All things considered today has a terrific interview with Joseph Sisto, the son of John Sisto—the man whose private collection of antiquities, books and documents was subject to an FBI investigation resulting in 1,600 objects being returned to Italy. As I wrote earlier this week, this was a staggering number of objects in the hands of one private collection. And clearly the decision by the son to bring in the authorities after his father’s death has created some tension in the family.
As the younger Sisto says in the piece “Throughout the late 1960s and early ’70s, he went back and forth buying estates and castles — the contents of those estates — in Italy, and then shipping them back here to the United States,” he remembers that “[a]t some point, you could barely move in the house.” It seems the elder Sisto was self-taught, teaching himself ancient Latin and script Latin.
The younger Sisto soon realized that many of these objects had been illegally removed from Italy when he learned about the UNESCO Convention, and cultural property law while earning a degree in cultural anthropology.
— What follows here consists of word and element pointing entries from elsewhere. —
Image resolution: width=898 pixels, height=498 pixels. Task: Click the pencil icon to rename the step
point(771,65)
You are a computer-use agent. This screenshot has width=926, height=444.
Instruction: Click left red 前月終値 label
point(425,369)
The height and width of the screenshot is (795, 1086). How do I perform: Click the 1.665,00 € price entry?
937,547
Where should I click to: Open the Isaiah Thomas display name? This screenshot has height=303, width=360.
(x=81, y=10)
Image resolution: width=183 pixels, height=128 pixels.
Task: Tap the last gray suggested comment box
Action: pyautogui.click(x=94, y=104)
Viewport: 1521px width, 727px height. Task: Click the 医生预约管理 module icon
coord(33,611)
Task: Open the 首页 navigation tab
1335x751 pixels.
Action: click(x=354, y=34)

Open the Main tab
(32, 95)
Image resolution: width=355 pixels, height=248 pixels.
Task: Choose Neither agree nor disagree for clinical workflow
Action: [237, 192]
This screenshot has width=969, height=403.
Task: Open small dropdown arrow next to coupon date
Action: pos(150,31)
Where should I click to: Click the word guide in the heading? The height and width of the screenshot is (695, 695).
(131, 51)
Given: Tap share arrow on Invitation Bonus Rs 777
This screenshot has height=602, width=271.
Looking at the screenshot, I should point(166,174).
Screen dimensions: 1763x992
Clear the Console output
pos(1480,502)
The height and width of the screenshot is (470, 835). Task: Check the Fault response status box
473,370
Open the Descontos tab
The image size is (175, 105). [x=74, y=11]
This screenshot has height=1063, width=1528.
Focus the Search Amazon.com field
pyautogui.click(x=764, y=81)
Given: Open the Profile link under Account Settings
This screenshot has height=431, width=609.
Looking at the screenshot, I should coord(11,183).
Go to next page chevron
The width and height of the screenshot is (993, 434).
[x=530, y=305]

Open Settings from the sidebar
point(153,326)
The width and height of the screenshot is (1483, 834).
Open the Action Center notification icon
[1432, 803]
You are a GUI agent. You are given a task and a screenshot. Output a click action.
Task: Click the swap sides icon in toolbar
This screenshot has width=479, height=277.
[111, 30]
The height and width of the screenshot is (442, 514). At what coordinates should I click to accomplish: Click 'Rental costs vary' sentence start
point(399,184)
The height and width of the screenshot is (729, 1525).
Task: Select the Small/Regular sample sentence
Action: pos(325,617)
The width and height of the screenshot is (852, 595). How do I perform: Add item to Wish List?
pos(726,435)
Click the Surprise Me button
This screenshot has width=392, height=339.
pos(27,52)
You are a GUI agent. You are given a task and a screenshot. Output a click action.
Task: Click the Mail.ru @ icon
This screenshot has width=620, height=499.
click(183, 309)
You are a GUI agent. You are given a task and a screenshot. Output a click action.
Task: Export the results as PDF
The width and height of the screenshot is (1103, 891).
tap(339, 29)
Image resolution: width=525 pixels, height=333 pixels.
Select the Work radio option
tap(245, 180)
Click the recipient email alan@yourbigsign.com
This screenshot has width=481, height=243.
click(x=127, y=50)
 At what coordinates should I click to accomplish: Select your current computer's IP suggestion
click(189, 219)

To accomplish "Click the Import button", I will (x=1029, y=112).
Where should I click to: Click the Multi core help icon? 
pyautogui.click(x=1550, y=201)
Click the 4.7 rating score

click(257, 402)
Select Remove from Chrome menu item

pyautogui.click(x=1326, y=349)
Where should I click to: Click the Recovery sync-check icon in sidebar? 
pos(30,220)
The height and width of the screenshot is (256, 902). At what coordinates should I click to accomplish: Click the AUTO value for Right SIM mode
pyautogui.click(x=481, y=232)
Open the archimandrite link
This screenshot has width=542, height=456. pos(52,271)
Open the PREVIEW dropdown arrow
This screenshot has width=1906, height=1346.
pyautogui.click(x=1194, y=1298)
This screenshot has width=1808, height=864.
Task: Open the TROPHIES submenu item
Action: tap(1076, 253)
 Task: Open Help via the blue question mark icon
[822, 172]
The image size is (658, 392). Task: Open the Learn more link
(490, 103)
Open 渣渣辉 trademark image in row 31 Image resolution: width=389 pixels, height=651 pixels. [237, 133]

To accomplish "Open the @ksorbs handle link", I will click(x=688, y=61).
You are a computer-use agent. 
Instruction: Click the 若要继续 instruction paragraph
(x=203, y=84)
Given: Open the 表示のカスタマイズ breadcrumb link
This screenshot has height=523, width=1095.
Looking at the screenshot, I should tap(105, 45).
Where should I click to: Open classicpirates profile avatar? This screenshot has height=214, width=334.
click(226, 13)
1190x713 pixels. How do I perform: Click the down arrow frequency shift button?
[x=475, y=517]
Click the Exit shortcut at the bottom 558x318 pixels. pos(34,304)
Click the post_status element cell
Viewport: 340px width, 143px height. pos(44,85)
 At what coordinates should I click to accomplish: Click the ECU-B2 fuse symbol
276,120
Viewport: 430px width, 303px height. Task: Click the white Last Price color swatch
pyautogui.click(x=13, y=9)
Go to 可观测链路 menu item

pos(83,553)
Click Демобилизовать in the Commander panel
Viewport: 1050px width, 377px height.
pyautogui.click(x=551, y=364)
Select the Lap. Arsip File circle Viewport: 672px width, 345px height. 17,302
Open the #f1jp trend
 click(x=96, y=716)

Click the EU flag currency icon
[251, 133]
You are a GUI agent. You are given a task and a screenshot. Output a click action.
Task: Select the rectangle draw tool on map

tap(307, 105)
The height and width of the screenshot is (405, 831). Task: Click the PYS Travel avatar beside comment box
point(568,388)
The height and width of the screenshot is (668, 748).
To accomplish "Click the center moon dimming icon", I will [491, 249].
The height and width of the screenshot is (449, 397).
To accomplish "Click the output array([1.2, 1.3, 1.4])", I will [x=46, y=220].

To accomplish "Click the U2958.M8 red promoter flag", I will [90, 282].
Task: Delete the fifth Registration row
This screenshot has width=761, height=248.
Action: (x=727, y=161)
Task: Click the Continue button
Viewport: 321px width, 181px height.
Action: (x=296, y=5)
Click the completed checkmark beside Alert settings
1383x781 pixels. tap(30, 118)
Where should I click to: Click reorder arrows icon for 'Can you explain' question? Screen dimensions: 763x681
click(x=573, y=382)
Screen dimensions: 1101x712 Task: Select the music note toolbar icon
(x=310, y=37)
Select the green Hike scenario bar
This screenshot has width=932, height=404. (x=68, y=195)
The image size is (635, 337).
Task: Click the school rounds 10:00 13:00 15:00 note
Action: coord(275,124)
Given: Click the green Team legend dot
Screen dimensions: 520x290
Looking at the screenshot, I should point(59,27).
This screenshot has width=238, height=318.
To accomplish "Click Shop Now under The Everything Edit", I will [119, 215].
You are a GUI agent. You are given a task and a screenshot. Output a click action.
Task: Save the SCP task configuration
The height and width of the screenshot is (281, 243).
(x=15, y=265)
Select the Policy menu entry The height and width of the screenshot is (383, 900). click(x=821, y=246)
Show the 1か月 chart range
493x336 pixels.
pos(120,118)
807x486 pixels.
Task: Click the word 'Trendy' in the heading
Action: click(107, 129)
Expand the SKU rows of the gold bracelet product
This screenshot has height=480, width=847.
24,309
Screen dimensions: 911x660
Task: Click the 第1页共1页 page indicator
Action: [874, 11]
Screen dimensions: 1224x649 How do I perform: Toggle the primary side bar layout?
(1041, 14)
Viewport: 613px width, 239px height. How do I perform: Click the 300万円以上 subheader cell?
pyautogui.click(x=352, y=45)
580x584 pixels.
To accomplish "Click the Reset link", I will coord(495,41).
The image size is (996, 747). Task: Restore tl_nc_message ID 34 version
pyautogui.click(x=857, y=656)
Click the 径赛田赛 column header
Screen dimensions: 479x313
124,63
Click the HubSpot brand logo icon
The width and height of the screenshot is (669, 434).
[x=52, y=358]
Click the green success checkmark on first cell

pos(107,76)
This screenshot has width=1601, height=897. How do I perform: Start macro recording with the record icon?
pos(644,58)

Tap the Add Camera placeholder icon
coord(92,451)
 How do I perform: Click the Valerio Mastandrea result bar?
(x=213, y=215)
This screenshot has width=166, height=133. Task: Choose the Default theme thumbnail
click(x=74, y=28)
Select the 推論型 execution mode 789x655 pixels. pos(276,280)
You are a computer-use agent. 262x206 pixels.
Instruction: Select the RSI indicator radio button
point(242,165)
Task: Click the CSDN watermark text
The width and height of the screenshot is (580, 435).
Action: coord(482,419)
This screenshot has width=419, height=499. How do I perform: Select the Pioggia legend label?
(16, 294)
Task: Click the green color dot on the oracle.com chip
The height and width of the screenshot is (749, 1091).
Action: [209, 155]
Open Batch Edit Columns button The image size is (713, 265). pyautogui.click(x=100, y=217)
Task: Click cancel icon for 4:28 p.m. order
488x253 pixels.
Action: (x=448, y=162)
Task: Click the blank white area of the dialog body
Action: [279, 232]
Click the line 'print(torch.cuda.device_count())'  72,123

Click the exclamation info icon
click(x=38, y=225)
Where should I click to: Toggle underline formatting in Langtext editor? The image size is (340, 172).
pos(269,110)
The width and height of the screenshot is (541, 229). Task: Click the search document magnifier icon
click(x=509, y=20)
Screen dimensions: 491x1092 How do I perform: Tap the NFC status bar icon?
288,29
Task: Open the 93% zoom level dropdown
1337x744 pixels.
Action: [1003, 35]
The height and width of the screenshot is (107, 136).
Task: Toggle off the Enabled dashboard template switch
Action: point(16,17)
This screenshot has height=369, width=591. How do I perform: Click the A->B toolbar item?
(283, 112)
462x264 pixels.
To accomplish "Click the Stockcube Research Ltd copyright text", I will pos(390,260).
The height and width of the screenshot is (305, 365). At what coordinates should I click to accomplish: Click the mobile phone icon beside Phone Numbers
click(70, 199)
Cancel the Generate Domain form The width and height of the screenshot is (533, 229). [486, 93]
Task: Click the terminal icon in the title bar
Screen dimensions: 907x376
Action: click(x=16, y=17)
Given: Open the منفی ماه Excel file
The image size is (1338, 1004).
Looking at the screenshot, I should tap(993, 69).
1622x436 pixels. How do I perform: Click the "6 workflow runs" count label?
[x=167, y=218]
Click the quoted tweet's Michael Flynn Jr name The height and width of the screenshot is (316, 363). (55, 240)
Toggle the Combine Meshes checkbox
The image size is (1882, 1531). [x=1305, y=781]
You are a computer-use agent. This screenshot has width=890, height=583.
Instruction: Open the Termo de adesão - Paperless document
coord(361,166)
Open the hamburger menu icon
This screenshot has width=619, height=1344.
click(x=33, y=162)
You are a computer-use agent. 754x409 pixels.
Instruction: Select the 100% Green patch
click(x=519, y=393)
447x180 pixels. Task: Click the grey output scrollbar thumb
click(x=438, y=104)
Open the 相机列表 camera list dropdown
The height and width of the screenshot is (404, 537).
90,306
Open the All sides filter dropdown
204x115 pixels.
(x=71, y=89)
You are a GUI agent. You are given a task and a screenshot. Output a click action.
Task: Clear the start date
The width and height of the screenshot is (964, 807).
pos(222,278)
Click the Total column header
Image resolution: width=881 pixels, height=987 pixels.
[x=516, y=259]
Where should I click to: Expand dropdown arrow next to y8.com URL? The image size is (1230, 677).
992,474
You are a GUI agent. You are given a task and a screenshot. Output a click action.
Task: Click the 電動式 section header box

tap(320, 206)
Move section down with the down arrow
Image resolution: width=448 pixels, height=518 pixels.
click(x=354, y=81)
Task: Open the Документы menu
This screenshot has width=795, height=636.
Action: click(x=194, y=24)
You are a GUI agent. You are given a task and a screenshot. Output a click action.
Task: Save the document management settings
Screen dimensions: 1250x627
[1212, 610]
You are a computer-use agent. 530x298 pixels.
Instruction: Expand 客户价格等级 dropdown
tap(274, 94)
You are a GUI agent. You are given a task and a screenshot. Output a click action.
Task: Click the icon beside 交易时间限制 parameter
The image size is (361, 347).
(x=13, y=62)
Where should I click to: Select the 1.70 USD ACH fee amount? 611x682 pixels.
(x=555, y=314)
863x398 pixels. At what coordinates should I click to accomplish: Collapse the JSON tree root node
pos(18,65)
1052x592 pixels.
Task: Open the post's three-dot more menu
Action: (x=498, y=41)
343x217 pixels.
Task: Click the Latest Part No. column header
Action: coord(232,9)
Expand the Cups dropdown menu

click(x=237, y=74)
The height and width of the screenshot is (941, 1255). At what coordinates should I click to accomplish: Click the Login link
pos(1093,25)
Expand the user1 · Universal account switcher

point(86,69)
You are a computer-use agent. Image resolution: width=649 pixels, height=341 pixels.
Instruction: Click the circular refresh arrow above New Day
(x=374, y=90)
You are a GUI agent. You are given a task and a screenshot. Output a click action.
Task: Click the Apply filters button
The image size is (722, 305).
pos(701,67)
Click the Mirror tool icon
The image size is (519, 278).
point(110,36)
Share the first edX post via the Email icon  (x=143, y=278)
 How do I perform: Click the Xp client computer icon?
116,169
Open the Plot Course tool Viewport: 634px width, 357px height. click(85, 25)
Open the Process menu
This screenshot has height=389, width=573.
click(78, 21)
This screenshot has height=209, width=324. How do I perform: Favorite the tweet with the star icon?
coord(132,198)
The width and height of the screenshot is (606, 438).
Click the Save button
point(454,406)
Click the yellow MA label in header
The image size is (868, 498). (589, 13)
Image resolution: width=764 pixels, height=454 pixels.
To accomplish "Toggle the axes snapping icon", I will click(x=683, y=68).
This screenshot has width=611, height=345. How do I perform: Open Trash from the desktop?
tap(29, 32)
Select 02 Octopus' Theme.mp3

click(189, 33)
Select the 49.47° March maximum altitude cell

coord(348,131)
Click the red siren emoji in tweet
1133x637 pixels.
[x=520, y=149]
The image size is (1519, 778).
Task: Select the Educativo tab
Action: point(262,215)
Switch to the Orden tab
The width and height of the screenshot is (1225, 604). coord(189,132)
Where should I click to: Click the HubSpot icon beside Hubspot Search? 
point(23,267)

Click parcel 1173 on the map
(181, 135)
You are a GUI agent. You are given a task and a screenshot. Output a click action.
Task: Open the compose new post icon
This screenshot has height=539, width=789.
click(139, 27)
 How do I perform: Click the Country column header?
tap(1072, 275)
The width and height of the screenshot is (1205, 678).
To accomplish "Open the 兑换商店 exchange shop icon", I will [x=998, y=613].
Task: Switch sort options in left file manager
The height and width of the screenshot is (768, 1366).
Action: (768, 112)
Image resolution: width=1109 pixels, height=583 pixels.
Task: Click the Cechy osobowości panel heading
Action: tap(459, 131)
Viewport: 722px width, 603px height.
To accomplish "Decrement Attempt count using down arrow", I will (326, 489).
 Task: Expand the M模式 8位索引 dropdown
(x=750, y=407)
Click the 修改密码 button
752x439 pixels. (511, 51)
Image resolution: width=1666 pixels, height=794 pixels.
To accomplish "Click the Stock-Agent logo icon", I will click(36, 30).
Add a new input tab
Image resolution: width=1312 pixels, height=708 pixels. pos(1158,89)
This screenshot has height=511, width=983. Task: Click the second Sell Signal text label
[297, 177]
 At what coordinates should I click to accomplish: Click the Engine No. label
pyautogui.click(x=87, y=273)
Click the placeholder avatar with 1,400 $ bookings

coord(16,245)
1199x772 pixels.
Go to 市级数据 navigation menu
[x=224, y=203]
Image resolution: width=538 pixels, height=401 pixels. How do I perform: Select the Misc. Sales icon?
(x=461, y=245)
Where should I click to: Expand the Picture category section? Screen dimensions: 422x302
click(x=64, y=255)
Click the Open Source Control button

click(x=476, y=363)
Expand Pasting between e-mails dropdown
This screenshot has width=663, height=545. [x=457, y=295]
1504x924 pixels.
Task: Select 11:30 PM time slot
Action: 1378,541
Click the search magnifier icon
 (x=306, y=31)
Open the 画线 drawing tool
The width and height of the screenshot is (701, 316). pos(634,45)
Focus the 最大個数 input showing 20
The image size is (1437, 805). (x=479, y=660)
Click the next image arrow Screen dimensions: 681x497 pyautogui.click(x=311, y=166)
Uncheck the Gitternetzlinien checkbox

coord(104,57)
The story presents a sharp contrast I think, in the attitudes of th elder Sisto who clearly thought he was conducting good research, translating thousands of these ancient documents. However his work, and his collection of objects must surely have violated Italian law. But why was nobody missing all of these documents? Were they really stolen, or instead purchased and illegally exported? What will happen to these ancient documents. I expect historians an dothers will be able to make great use of these documents, something that I don’t think they could have done had the documents remained in private hands.